[Saved data entries]

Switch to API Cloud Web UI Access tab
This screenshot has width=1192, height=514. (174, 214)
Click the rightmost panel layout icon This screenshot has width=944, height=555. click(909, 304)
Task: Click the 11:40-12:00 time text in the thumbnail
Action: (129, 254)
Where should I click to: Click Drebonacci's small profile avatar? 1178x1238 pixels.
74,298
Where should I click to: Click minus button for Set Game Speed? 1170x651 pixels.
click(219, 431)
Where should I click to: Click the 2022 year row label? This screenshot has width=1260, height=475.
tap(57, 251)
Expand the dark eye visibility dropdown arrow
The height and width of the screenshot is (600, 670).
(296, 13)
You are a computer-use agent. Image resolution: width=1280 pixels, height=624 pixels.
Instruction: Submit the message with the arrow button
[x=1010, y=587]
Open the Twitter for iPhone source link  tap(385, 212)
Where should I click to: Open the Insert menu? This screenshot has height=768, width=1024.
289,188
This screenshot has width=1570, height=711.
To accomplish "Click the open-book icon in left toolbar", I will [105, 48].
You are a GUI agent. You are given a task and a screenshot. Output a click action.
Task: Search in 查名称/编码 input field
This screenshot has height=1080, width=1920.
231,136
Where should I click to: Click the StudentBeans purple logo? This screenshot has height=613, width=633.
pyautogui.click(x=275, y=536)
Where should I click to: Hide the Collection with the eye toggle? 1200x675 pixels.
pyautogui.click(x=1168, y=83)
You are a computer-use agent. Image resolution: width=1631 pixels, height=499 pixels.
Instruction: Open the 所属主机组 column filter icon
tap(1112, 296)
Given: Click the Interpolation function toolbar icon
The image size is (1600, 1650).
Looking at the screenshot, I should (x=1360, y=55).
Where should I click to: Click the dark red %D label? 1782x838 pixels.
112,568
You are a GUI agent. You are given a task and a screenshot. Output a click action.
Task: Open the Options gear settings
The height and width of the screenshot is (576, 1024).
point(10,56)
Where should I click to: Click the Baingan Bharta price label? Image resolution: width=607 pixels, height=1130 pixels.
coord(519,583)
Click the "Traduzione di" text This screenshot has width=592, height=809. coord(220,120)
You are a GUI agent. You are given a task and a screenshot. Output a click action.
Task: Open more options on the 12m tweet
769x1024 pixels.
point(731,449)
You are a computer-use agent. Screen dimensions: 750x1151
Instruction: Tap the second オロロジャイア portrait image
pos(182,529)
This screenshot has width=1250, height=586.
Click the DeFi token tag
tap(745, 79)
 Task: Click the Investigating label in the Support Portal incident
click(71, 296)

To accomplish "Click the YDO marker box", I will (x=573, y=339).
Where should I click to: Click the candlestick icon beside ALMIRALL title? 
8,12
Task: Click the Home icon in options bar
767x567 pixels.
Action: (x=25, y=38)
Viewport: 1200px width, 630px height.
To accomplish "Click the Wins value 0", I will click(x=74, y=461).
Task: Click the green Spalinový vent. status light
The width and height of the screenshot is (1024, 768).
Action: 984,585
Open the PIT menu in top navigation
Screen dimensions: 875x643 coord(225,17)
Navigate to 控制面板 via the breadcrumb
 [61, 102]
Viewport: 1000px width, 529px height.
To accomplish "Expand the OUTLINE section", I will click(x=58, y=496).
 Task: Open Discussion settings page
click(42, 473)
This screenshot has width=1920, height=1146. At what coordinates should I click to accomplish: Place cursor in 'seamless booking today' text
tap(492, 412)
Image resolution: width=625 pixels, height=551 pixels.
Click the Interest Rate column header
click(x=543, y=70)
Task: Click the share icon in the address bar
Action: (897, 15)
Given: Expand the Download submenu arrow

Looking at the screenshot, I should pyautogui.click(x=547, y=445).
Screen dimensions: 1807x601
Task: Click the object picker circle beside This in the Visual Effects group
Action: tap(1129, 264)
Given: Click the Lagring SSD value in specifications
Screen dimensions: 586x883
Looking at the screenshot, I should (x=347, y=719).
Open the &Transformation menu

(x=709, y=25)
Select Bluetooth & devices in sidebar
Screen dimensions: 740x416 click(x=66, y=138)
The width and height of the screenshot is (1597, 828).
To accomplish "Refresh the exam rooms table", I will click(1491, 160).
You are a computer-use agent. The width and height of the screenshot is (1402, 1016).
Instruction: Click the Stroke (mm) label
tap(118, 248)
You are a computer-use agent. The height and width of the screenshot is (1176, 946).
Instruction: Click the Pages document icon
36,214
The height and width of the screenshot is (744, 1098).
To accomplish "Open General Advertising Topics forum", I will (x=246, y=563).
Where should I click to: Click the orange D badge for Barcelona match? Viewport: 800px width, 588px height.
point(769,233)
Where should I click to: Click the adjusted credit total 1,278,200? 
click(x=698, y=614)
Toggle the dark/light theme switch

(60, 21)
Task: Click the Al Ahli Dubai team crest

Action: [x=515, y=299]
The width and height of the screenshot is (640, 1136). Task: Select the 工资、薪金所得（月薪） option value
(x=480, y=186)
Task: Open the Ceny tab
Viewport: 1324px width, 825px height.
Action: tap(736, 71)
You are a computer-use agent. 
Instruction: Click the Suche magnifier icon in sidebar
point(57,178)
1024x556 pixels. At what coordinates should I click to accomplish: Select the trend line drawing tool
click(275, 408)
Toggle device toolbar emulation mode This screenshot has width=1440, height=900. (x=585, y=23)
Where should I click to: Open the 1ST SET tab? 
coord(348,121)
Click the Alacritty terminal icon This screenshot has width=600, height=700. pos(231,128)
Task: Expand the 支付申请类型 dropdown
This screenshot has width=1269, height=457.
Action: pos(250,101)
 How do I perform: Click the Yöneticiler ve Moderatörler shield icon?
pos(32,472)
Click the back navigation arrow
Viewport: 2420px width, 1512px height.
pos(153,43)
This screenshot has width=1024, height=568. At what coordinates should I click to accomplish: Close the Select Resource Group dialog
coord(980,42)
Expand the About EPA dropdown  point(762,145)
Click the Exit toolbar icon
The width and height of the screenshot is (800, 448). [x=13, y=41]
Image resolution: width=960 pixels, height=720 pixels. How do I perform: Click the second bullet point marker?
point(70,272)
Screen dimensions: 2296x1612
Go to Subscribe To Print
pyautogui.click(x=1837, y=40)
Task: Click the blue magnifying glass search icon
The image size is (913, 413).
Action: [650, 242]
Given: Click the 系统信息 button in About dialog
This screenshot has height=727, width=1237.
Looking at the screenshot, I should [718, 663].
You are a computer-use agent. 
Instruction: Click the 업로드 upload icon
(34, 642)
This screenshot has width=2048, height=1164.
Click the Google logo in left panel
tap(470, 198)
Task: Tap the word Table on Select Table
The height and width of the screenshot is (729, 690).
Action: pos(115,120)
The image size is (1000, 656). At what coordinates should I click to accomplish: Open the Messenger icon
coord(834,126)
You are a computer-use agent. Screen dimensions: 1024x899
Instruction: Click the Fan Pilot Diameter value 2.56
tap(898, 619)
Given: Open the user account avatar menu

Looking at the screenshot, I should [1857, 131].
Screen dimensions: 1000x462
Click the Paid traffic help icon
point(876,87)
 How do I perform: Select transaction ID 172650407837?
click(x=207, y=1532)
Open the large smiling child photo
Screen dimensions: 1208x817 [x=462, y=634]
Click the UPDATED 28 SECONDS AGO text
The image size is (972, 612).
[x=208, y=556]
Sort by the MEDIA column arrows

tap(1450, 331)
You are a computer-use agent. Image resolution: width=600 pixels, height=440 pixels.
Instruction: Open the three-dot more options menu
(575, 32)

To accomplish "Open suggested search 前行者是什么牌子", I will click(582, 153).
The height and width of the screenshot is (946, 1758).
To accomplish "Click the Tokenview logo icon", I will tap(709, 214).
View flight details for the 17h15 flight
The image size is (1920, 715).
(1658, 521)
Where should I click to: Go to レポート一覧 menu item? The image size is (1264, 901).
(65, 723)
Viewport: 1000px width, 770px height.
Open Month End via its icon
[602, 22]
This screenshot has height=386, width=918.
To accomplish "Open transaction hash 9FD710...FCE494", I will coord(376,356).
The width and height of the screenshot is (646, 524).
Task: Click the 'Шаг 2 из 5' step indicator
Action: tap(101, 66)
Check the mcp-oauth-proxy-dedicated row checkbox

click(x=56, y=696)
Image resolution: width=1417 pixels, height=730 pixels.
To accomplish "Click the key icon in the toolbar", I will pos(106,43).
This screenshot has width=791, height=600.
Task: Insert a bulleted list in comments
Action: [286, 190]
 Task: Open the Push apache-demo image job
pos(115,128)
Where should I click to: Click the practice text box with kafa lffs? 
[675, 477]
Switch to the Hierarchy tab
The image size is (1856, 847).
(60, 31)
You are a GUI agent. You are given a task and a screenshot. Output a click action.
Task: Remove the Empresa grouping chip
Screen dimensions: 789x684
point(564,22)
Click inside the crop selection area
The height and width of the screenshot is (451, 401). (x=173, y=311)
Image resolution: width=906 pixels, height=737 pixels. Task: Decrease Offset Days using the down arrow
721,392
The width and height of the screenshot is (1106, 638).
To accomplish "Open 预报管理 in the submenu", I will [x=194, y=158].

→ **Work request**:
Only lines with the word "About" are wanted; pull each of them from the records.

→ **Solution to this exercise**:
Expand the About EPA dropdown  point(762,145)
Given: Click the 系统信息 button in About dialog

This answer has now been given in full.